Mehdi Ben Gharbia a, en outre, précisé que la réforme du secteur public est une priorité et qu’aucun effort ne sera épargné pour réhabiliter ce secteur qui constitue un gouffre financier pour l’Etat. Il a affirmé concernant la CPG, que les négociations sont en cours avec l’UGTT et que le gouvernement a préparé une panoplie de solutions pour désamorcer la crise dans le secteur, précisant que le dialogue ne doit pas être entrepris au détriment de l’avenir des 30.000 employés de la région. « Nous sommes un gouvernement fort mais pas impulsif et nous prenons en compte les doléances des citoyens quand elles ont une part de logique » a déclaré M. Ben Gharbia.

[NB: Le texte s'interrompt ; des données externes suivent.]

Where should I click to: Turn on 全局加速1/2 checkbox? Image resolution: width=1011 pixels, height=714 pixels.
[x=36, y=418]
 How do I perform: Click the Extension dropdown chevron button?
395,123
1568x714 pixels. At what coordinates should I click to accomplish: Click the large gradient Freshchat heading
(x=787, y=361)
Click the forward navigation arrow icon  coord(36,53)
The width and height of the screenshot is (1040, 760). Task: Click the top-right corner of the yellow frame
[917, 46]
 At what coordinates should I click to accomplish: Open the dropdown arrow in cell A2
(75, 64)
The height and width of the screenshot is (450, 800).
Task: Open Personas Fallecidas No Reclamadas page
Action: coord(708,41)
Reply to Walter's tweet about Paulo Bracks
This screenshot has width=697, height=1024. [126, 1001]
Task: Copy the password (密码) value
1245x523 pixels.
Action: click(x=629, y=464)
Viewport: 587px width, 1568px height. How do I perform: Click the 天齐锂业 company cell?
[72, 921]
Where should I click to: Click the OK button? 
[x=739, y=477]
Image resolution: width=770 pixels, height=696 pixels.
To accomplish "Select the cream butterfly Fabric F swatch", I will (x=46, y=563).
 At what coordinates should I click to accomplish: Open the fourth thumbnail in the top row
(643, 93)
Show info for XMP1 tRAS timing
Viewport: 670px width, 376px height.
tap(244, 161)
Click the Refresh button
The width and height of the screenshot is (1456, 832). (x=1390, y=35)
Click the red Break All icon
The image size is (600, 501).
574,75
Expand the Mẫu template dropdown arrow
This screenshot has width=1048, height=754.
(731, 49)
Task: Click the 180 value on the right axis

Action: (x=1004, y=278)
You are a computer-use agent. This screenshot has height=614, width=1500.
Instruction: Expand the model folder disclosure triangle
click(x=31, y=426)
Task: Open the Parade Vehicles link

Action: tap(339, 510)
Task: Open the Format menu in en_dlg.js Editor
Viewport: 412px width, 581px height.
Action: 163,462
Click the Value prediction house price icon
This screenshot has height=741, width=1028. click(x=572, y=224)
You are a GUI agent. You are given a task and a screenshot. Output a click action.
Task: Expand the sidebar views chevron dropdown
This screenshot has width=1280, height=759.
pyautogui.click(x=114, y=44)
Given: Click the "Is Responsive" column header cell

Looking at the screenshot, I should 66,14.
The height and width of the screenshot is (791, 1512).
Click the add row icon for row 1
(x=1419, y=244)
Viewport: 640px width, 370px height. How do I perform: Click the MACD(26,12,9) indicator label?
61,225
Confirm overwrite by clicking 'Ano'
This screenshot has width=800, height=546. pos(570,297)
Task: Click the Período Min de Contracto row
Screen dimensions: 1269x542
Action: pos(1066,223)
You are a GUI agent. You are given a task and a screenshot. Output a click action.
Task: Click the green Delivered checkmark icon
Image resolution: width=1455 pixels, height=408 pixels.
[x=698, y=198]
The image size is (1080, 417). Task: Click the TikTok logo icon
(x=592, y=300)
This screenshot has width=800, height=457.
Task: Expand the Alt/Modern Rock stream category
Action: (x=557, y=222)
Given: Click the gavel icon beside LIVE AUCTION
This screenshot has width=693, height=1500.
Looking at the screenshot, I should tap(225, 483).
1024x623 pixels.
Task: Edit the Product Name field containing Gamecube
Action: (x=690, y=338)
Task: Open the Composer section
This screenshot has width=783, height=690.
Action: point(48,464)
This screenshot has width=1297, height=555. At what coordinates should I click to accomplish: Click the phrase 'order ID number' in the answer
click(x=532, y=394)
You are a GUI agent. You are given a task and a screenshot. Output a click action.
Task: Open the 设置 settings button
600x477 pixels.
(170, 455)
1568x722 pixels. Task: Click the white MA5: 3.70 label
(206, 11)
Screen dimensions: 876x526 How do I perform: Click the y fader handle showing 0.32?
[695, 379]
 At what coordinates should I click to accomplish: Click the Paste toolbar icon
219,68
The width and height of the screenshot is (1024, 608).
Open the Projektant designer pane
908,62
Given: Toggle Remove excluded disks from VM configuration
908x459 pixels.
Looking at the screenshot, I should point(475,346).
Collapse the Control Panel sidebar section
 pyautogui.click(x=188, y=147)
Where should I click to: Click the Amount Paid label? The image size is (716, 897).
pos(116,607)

Quant à la guerre contre la corruption, le ministre a expliqué que certaines parties ont été lésées par la campagne menée par le gouvernement de Youssef Chahed et qu’il a été le seul à engager une réelle guerre contre la corruption dans le pays. « Youssef Chahed a été le seul à toucher aux grandes têtes qui se vantaient d’être plus fortes que l’Etat et de dicter leur loi ! Il a commencé cette guerre et les Tunisiens la poursuivront » a poursuivi Mehdi Ben Gharbia.
Le ministre a enfin relevé que la prochaine échéance municipale est d’une importance cruciale pour le pays « sur laquelle sont braqués tous les regards ». « Le gouvernement mettra tout en œuvre pour la réussite de ces élections, sinon les ministres ont le droit d’avoir une activité partisane s’ils le désirent, sans que cela n’ait un impact sur leur mission politique, pour cela aussi nous avons mis en place des mécanismes de contrôle… », a-t-il conclu.